• Dataset content:
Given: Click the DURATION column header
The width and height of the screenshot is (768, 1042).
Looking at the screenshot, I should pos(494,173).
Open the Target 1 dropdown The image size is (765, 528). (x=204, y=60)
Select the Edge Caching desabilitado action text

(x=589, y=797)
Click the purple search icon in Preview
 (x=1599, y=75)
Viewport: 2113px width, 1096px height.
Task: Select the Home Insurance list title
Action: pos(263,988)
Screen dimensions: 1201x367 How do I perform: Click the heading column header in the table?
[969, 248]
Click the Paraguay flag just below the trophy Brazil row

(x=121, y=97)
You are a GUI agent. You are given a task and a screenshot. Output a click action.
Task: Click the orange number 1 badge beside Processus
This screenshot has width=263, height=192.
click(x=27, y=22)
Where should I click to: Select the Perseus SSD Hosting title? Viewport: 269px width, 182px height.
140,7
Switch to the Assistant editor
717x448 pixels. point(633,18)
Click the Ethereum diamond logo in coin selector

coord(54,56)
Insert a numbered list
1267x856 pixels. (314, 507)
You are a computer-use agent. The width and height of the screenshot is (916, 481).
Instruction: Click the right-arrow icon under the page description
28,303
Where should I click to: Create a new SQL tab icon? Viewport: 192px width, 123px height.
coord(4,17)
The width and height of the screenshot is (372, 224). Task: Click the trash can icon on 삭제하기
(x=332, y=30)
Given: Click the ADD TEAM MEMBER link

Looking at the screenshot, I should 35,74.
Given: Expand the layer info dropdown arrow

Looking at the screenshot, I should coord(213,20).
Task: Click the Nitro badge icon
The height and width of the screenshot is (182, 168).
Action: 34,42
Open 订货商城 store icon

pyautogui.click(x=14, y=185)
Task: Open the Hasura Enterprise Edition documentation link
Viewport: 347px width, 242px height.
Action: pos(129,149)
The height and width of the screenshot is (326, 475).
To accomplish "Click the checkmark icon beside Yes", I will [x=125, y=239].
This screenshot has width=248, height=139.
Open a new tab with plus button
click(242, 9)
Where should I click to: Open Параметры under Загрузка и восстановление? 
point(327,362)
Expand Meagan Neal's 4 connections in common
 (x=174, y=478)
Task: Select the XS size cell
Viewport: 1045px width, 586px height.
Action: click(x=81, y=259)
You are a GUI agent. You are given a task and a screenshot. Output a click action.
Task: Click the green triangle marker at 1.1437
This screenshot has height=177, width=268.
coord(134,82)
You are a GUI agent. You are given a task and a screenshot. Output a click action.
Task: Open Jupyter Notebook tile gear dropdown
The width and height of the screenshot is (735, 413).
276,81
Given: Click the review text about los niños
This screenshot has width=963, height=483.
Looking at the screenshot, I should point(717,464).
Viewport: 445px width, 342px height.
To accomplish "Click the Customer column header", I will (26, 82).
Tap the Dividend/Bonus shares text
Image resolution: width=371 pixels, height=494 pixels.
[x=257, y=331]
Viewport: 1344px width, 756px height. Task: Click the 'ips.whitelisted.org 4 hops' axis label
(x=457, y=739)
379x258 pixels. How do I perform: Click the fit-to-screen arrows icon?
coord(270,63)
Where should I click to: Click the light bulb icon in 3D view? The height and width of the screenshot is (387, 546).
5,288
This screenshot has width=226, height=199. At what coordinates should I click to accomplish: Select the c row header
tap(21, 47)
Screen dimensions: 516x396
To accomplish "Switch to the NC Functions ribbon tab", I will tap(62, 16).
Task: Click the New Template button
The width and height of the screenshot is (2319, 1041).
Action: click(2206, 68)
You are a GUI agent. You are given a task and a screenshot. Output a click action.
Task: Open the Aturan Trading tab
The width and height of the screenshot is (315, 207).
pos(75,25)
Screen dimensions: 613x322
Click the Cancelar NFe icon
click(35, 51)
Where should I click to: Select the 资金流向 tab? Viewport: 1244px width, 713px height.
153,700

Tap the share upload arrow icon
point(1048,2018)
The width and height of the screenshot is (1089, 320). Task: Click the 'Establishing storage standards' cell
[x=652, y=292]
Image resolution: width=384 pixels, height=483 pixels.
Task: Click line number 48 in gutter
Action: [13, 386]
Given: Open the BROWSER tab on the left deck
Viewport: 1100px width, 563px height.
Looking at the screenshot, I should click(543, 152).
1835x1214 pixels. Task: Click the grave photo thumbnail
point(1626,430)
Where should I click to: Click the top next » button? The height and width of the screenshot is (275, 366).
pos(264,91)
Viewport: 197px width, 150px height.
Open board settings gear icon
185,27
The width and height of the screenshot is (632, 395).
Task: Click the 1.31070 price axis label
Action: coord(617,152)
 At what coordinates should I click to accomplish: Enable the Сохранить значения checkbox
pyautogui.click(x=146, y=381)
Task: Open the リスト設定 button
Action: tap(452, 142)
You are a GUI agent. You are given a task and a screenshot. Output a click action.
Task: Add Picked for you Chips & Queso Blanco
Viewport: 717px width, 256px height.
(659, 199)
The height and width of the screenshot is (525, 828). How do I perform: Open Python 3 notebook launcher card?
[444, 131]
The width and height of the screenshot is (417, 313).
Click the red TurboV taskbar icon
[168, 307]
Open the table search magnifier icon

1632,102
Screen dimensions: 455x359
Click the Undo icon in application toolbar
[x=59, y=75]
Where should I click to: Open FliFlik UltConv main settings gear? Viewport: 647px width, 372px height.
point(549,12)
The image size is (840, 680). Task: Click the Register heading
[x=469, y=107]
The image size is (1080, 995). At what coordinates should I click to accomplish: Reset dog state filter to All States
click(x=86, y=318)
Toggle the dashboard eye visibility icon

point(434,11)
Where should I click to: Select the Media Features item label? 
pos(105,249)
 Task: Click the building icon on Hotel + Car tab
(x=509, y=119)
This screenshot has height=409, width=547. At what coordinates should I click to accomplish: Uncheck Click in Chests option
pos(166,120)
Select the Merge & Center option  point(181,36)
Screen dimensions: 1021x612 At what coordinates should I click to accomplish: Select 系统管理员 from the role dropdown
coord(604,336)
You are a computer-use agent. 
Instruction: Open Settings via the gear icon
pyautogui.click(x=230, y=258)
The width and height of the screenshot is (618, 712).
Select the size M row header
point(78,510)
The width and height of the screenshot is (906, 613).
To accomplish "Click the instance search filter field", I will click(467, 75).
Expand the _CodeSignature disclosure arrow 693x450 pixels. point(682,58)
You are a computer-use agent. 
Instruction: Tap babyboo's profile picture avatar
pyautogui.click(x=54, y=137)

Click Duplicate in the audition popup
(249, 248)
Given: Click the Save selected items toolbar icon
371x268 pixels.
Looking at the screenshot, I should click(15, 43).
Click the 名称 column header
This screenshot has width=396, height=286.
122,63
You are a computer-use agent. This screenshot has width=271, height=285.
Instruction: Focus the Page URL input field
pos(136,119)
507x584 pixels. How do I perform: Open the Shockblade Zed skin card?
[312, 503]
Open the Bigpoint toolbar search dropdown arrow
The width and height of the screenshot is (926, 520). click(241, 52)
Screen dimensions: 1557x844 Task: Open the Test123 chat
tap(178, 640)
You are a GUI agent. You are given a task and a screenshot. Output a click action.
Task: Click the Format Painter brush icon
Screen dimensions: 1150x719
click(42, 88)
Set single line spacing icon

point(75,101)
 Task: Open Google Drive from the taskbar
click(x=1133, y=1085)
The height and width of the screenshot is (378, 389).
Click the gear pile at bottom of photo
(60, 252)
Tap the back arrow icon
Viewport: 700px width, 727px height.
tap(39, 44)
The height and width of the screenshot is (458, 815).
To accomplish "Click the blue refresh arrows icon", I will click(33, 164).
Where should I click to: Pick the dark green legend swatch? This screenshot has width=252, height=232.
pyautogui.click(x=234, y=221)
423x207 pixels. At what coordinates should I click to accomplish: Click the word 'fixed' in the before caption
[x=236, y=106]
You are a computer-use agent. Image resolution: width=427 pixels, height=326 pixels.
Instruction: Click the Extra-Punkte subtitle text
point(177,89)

• Objective: Output, as a JSON list of strings with one string per line and blank lines omitted, everything in the data from the line containing "The width and height of the screenshot is (417, 313)." down to the line containing "pos(166,120)", both included.

• Full output:
[
  "The width and height of the screenshot is (417, 313).",
  "Click the red TurboV taskbar icon",
  "[168, 307]",
  "Open the table search magnifier icon",
  "1632,102",
  "Screen dimensions: 455x359",
  "Click the Undo icon in application toolbar",
  "[x=59, y=75]",
  "Where should I click to: Open FliFlik UltConv main settings gear? Viewport: 647px width, 372px height.",
  "point(549,12)",
  "The image size is (840, 680). Task: Click the Register heading",
  "[x=469, y=107]",
  "The image size is (1080, 995). At what coordinates should I click to accomplish: Reset dog state filter to All States",
  "click(x=86, y=318)",
  "Toggle the dashboard eye visibility icon",
  "point(434,11)",
  "Where should I click to: Select the Media Features item label? ",
  "pos(105,249)",
  " Task: Click the building icon on Hotel + Car tab",
  "(x=509, y=119)",
  "This screenshot has height=409, width=547. At what coordinates should I click to accomplish: Uncheck Click in Chests option",
  "pos(166,120)"
]